Learn how long you have to redeem your property after a tax lien sale, what it costs, and what happens if you miss the deadline in your state.

State property tax lien redemption periods range from as short as 60 days to as long as four years, depending on the state and the type of tax sale involved. Roughly a third of states cluster around a one-year redemption window, while others allow two or three years, and about nine states offer no post-sale redemption period at all. The federal government follows its own rule: 180 days after an IRS seizure sale, with 20 percent annual interest on the buyback price.1Office of the Law Revision Counsel. 26 USC 6337 – Redemption of Property Because the stakes are high and deadlines are firm, knowing the exact window that applies to your property is the single most important step you can take after a tax lien is placed.

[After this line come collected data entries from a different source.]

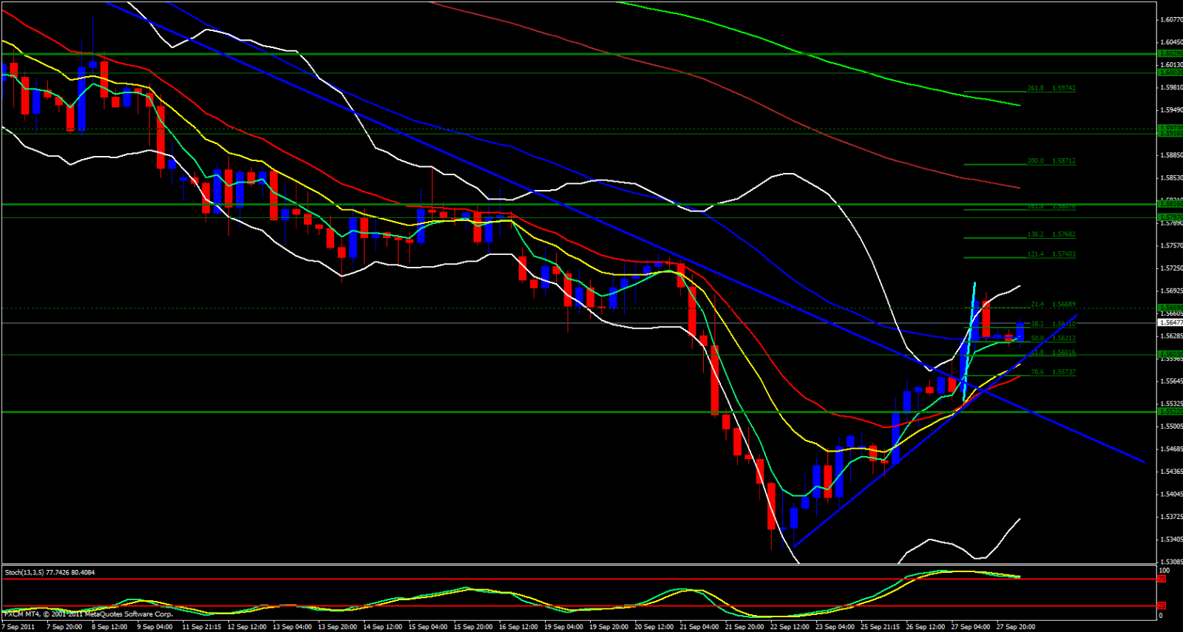Image resolution: width=1183 pixels, height=632 pixels.
Task: Click the 14 Sep 12:00 time axis label
Action: 383,627
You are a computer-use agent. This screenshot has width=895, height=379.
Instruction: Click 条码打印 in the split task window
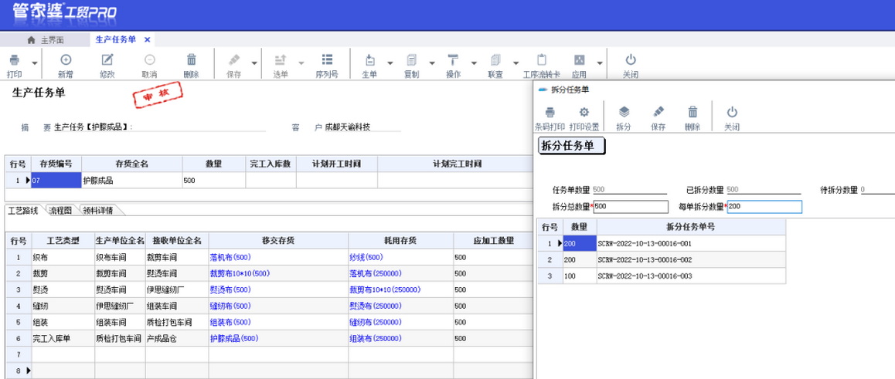pos(549,112)
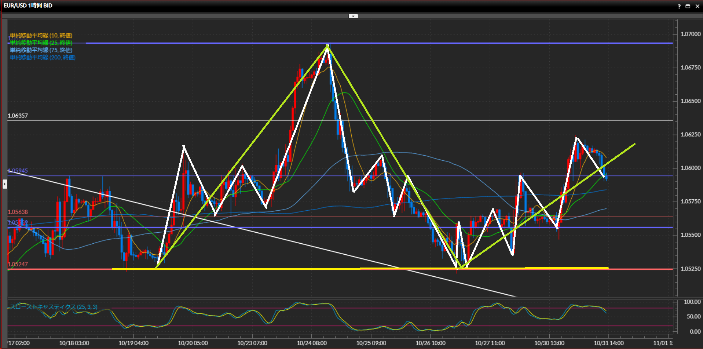The height and width of the screenshot is (349, 703).
Task: Expand the left side panel arrow
Action: [x=5, y=184]
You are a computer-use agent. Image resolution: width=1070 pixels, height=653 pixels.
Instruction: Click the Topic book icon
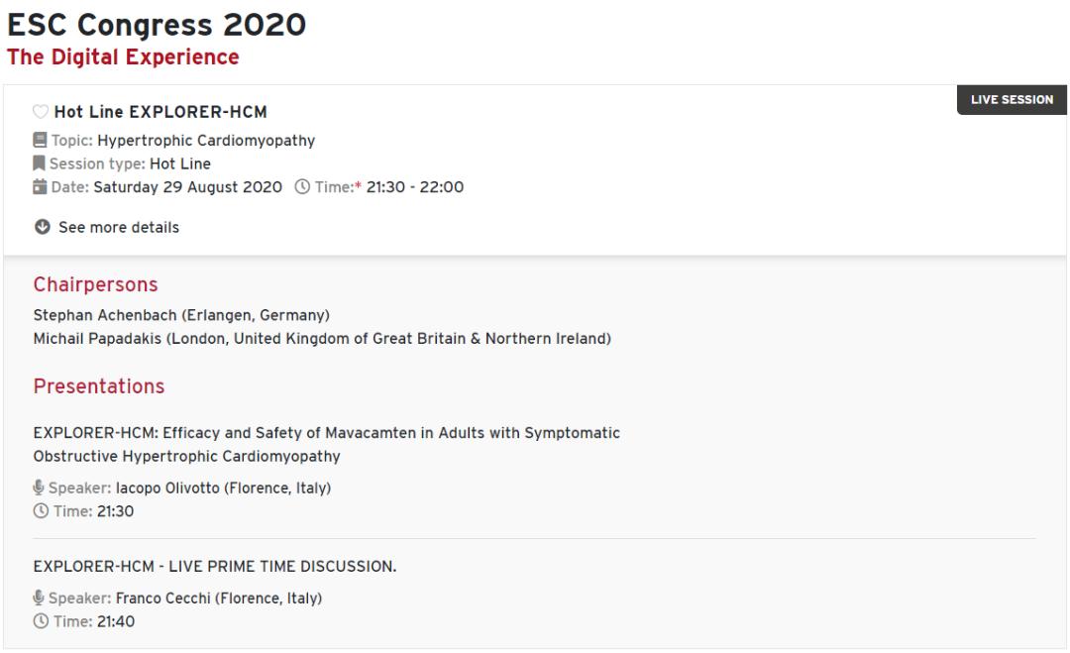[40, 140]
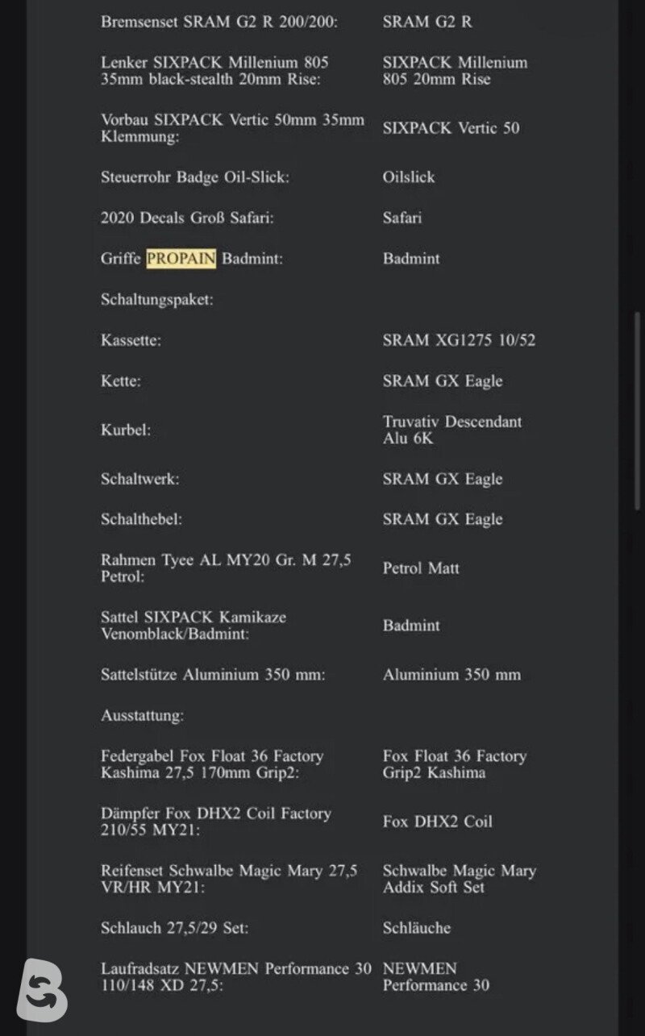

How Property Tax Liens Work

When you fall behind on property taxes, the local government places a lien on your property. This lien is a legal claim that secures the unpaid debt and prevents you from selling or refinancing without settling what you owe.2Internal Revenue Service. Understanding a Federal Tax Lien The taxing authority doesn’t file a lawsuit to create the lien — it arises automatically once taxes become delinquent. How long taxes must be overdue before anything more drastic happens varies widely, from a few months in some jurisdictions to several years in others.

After the lien exists for the required period, the government can move toward selling either the lien itself or the property to recover what it’s owed. The method depends entirely on state law, and understanding which system your state uses is the key to knowing your redemption rights.

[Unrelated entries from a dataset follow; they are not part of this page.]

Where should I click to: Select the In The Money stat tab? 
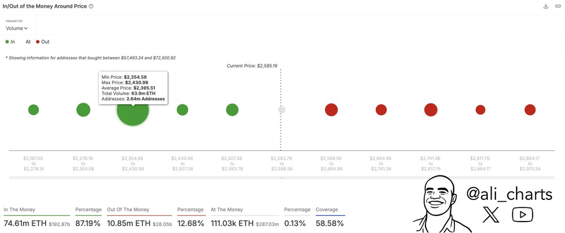pos(19,209)
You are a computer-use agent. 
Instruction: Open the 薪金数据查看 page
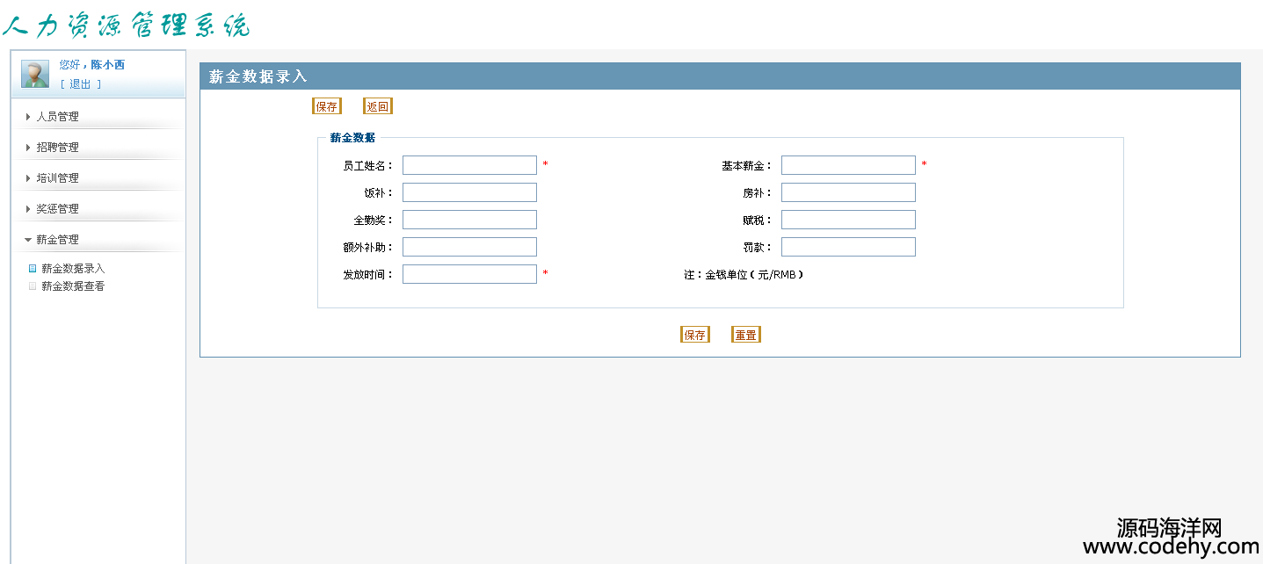coord(73,286)
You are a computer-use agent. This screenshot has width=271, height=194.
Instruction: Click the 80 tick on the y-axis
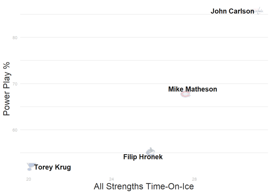tap(15, 38)
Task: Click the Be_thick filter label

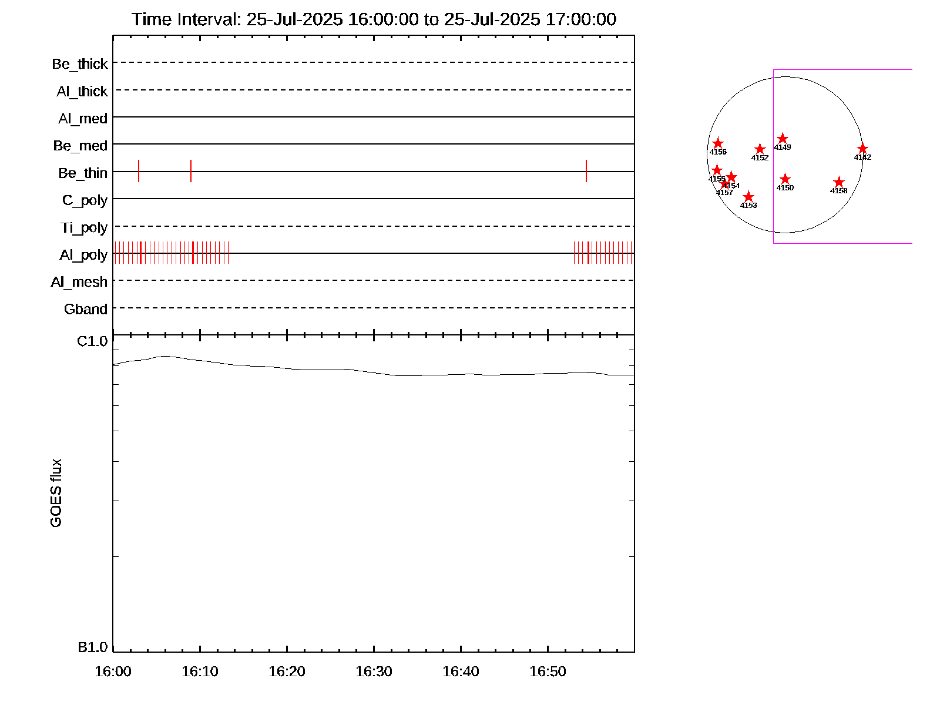Action: pyautogui.click(x=80, y=64)
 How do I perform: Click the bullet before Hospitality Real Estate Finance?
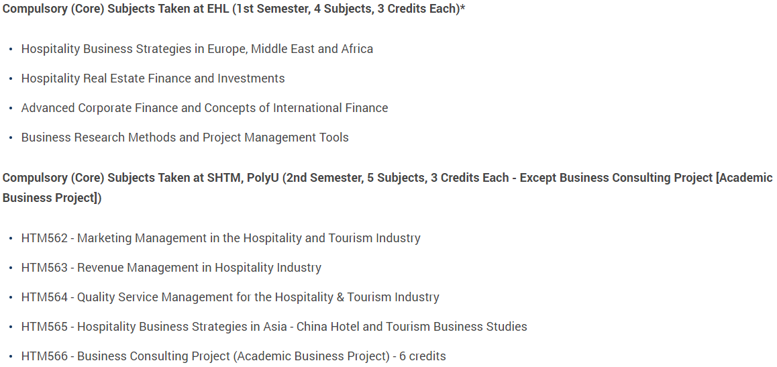pyautogui.click(x=11, y=78)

Tax Lien Certificate Sales vs. Tax Deed Sales

States fall into two broad camps, and the distinction matters enormously for redemption. About 30 states primarily use tax lien certificate sales, roughly 17 use tax deed sales, and a handful use both systems depending on the county or the stage of delinquency.

Tax Lien Certificate States

In a tax lien certificate sale, the government doesn’t sell your property — it sells the debt. An investor pays off your overdue taxes and receives a certificate entitling them to collect that amount from you, plus interest. You keep the property and continue living in it, but you now owe the investor instead of the county. The redemption period is the window during which you can pay back the investor (the original tax debt plus interest and fees) and clear the lien. If you don’t redeem within that window, the investor can eventually apply for a tax deed and take ownership of your property.

This system is where most of the long redemption periods exist — one to three years in the majority of tax lien states, with some stretching to four years.

Tax Deed States

In a tax deed sale, the government sells the property itself at auction. The winning bidder receives a deed, and the former owner’s interest is wiped out. Some tax deed states build in a post-sale redemption period (often six months to a year), but about nine states provide no redemption window after the sale at all. In those states, your only chance to save the property is before the auction happens. Once the gavel falls, ownership transfers and there’s no buying it back.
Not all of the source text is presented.